La madre que se niega a entregar a sus hijos: «Van a tener que quitármelos a palos»

Juana Rivas rompió a llorar ayer en la rueda de prensa. / EFE

Juana Vargas debe entregar hoy a sus dos hijos por orden judicial a su exmarido italiano después de huir del país alpino con sus vástagos tras maltratarla

ANA ÁVILA

«Tengo esperanza, creo en los milagros y hay gente que nos puede ayudar». Lo dice Juana Rivas en tono conciliador, la madre granadina que hoy debe entregar a su exmarido, condenado por maltrato, a su dos hijos -de 3 y 10 años- por orden judicial. Y como su antigua pareja es un ciudadano italiano se los llevará a su país. Ahí es cuando a esta mujer se le saltan las lágrimas y lanza: «Me los tienen que quitar a palos». Y todo este drama mientras el Tribunal Supremo todavía no se ha posicionado sobre el caso tras el recurso de Juana y con los ecos del pacto de Estado contra la violencia de género.

La jueza ha señalado la entrega de los dos menores para las 16.30 horas de hoy en el Punto de Encuentro Familiar de Granada, al que deberán ser llevados por la madre a fin de que sean entregados al progenitor y trasladados a Italia, donde tiene su «residencia habitual». La jueza argumenta la decisión en la necesidad de «garantizar que la restitución de los menores se hace sin peligro», después de que el padre presentara el pasado viernes un escrito en el juzgado reclamando la ejecución de la sentencia en la que se acordaba esta medida y pidiendo medidas urgentes para ello, dado que la madre no los había entregado en el plazo previsto, después de que la Audiencia Provincial de Granada rechazara su recurso. «Mis hijos no quieren irse. Mi hijo mayor quiere ser escuchado, anoche no podía dormir, ellos han visto cómo me hacia barbaridades», relataba la madre de los menores sobre cómo vivían esos últimos días juntos en Italia. Hasta que decidió regresar a España con ellos.

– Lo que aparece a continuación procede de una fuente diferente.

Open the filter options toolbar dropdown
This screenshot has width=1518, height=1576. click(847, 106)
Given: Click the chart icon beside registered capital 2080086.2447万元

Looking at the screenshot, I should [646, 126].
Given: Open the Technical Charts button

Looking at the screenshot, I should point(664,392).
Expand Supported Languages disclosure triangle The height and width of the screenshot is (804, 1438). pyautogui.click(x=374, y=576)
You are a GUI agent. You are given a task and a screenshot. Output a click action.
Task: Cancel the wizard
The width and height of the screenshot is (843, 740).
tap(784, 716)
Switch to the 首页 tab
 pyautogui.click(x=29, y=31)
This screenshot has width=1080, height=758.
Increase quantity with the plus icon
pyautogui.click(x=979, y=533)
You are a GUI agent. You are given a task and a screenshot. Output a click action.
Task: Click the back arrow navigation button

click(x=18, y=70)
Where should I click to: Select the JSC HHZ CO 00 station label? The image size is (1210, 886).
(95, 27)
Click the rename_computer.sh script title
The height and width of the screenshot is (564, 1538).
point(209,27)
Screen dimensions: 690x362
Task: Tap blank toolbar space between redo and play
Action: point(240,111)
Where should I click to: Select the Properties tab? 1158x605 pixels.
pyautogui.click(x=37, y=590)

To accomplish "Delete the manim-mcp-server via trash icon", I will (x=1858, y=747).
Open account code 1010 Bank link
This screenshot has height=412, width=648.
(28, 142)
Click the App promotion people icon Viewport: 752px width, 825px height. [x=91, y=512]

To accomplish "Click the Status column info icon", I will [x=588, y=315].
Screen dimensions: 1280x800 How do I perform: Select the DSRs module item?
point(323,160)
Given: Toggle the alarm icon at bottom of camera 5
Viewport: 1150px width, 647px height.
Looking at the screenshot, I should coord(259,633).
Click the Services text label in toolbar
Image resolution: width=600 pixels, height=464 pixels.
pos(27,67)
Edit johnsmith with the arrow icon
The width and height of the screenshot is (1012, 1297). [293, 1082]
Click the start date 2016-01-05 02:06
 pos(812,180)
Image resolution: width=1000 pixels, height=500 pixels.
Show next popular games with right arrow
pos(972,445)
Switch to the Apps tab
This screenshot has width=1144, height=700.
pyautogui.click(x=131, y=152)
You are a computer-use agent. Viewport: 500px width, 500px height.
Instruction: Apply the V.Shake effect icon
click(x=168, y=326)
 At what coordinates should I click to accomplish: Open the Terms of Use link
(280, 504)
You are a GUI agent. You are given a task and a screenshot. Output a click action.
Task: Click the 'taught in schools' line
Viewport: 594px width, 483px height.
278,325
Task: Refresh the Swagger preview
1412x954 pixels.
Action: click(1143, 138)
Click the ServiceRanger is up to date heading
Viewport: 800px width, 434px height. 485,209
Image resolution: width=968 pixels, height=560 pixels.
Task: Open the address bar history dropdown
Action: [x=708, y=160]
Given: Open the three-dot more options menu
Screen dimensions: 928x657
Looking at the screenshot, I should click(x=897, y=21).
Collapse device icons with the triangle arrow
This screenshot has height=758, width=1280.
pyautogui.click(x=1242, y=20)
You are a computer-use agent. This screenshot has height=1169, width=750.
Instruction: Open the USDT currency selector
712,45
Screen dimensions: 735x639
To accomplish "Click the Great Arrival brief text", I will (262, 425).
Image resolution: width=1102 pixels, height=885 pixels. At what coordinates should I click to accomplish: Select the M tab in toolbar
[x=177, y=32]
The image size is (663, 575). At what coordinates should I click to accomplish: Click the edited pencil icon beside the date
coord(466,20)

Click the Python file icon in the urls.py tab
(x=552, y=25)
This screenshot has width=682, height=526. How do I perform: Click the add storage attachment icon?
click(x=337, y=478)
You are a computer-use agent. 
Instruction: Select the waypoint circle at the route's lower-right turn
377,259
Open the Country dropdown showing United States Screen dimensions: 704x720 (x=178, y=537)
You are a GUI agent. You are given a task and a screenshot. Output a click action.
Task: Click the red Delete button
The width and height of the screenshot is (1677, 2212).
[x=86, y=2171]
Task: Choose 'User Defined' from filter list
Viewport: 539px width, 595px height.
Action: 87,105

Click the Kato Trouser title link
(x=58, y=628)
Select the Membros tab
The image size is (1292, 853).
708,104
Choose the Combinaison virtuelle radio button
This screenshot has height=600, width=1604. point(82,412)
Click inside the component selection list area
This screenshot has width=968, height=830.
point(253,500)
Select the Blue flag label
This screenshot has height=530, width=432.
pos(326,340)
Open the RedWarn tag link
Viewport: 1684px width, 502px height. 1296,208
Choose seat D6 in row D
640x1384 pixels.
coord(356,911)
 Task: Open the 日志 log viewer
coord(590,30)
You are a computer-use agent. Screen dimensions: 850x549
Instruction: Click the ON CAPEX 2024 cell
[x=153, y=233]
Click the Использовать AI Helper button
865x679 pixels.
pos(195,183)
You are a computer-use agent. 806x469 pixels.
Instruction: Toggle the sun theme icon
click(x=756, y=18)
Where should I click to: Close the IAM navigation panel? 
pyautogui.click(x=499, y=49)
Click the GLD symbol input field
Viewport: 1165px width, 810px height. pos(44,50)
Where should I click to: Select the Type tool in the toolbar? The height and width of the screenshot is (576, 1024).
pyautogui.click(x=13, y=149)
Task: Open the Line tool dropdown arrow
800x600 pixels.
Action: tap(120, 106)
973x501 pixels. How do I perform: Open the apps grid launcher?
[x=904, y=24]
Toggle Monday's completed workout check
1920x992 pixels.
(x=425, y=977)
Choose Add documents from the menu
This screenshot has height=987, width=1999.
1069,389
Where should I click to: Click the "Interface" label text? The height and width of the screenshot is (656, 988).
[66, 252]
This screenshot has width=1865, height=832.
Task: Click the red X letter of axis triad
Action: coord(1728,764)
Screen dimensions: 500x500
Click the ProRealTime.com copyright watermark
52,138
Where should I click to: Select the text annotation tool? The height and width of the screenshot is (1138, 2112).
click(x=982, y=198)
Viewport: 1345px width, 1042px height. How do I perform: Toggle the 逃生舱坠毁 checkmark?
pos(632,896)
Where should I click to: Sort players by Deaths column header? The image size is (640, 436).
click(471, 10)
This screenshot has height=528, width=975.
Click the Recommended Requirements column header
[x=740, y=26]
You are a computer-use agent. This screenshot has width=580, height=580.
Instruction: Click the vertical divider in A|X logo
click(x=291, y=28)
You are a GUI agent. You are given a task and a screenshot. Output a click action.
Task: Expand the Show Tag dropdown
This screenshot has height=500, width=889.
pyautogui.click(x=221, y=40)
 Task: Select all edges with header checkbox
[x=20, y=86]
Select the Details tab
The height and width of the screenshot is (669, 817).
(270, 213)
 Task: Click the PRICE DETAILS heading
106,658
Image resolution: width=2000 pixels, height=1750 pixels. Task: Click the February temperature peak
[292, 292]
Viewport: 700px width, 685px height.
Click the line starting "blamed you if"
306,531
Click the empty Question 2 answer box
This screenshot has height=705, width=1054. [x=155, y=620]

«Este caso no admite versiones. Fue un secuestro interparental» Habla el abogado del padre

Y es que ahí radica el problema. Por lo menos, así queda reflejado en la sentencia: «No cabe tomarse la justicia por propia mano. Los menores, hijos de la apelante, y, no lo olvidemos, también de su padre, residían en Italia desde el año 2013, el menor desde su nacimiento, y están sujetos a las normas de aquel país», subraya el fallo, que no hace referencia alguna a la condena por maltrato al progenitor.

Protección policial

Ante la posibilidad de que la entrega de los menores sea «obstaculizada» por la madre, la jueza pide auxilio a la Unidad de Familia y Mujer de la Policía Nacional para que «garanticen» que se cumple el mandato judicial, «adoptando las medidas administrativas precisas».

Juana Rivas ofreció ayer una rueda de prensa donde enfatizó que se vio obligada a «escapar» de la isla de Carloforte, en Cerdeña, donde residía con el padre de sus hijos, por la violencia tanto física como psicológica a la que estaba sometida. «La justicia y la legalidad no siempre van de la mano», subrayó la responsable de Igualdad del municipio granadino de Maracena, Francisca Granados, que acompañó a la madre en la comparecencia para mostrarle su apoyo. «Vamos a luchar hasta el último momento y vamos a agotar todas las posibilidades en el marco de la ley. Aquí se han cometido una serie de ilegalidades tan evidentes que creemos que esto demanda una respuesta extraordinaria», insistió.

El abogado Adolfo Alonso, que representa al exmarido de Juana Rivas, se quejó de la «instrumentalización» de este procedimiento al afirmar que se trata de un «secuestro interparental y no de un caso de violencia de género». El letrado subrayó que el asunto «no admite versiones». Y dejó claro que el asunto debió dirimirse desde un principio «donde corresponde», la justicia italiana, dado que es en este país donde los niños tienen fijada su «residencia habitual».